Stick fit Newsome’s mold perfectly. He was not just a businessman of the Outer Banks but a lifelong resident and enthusiast. In a 1987 speech, Stick reminisced about his life as a newspaper reporter and diver on the Outer Banks. He found shipwrecks, speared fish, and sailed throughout the islands. Stick eventually retired in Kitty Hawk and moved to a house where, during breaks in writing, he could “look down on my dock and the little boathouse at the end, and gaze — often for long periods, when I really should be writing — at the broad expanse of Kitty Hawk Bay stretching south and west to the horizon …”
Even though he was not born in the region, he was as much of a local as many other residents, most of whom were themselves transplants by the 1960s and 1970s.
But Stick went far beyond many of his local contemporaries and antecedents. In a word, his history was good. Stick’s work won national acclaim. His first UNC Press book, “Graveyard of the Atlantic,” published in 1952, received positive reviews from the New York Times Magazine and the New Yorker. A reviewer in the Journal of Southern History proclaimed it an excellent work that was “written in an interesting and nearly fictional style which causes the reader to feel the terror of the shipwrecked as well as the determination and sometimes helpless feeling of the lifesaving personnel.”
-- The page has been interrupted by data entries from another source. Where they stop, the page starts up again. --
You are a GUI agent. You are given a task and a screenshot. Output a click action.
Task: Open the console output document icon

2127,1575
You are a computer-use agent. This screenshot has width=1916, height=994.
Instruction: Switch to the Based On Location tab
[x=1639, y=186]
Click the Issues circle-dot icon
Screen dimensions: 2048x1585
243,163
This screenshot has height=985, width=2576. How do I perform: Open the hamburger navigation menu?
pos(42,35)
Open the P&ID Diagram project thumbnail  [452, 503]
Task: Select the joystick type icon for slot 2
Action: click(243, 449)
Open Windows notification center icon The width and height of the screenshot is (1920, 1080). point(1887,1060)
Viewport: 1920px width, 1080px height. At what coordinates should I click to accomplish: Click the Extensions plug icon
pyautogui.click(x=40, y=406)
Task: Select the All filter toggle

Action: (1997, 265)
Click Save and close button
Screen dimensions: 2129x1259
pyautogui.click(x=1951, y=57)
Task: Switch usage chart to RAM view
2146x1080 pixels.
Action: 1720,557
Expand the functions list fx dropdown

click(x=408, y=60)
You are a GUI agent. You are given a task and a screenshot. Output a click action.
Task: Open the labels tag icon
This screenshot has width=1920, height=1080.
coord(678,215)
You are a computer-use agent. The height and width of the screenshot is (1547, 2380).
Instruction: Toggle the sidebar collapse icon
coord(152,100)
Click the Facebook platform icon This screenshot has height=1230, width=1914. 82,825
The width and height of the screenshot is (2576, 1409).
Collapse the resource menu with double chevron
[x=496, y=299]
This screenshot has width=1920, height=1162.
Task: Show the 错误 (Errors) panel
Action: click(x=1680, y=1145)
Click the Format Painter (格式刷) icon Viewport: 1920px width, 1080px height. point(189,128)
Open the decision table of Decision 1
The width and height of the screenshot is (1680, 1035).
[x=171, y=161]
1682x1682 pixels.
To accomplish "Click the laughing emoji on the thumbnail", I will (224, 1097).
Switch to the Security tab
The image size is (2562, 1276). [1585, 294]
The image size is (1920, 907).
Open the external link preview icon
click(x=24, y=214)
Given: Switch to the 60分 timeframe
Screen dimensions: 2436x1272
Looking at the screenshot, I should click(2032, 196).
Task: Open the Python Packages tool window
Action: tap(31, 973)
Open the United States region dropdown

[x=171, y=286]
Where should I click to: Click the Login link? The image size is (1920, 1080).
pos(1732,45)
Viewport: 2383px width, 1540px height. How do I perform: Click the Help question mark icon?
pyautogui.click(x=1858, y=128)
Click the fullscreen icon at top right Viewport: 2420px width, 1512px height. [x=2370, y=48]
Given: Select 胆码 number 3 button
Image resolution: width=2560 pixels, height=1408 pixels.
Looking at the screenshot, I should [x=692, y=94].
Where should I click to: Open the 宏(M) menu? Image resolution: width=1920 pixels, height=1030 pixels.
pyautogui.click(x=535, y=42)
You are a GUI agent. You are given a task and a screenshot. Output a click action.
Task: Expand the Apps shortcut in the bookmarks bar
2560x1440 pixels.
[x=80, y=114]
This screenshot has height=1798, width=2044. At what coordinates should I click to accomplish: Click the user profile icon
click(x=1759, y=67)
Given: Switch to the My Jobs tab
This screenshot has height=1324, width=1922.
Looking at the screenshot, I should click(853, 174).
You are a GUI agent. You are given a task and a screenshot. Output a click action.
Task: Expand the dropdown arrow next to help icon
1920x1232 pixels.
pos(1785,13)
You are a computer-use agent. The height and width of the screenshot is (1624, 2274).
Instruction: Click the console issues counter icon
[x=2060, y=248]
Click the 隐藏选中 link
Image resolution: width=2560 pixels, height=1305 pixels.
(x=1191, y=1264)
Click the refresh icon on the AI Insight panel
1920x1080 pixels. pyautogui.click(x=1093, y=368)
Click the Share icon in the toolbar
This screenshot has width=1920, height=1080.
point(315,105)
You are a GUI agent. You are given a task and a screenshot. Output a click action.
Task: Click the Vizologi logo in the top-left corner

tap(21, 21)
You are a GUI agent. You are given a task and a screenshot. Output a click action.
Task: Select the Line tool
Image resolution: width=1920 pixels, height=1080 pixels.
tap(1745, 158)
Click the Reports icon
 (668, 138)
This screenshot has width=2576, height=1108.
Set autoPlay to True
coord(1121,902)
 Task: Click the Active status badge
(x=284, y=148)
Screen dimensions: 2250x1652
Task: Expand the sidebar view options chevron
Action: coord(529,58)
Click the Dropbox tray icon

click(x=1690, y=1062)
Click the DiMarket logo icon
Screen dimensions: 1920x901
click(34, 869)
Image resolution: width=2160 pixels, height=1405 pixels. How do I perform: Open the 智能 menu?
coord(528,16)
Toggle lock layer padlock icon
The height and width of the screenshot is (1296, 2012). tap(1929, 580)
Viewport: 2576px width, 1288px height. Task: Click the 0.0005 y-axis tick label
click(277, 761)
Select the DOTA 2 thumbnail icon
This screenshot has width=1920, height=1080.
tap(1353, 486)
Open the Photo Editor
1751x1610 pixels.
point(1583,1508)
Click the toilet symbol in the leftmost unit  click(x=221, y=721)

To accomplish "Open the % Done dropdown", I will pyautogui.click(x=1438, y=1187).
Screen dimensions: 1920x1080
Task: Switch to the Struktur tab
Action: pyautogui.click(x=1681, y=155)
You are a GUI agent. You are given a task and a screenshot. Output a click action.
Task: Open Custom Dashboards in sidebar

Six years later, “The Outer Banks in North Carolina, 1584-1958” was lauded in the North Carolina Historical Review as “an excellent addition to the growing literature on the history of the Tar Heel state.”
Each of Stick’s books were meticulously researched, with “Graveyard of the Atlantic” containing six pages of references and a list of over 600 individual shipwrecks off the coast of North Carolina. Stick’s books sold nearly a quarter of a million copies during his lifetime, a remarkable achievement for a local historian, and nearly all of them are still in print. In 1987, Stick became the second local historian to win the North Caroliniana Society Award, one of the highest lifetime achievement honors for a North Carolinian involved in history.
Stick’s approach to historical writing is currently endangered. Pressure on the publishing industry has led to fewer books written for small, local audiences. Their work falls outside the rigorous, competitive nature of academic publishing and the wide audience of popular publishers.
Stick’s life and legacy, both of his books and his many business projects, were dedicated to preserving and telling the story of his adopted coastal home. We hope that legacy will push more historians to follow in his footsteps and reverse the current downward trend of local history.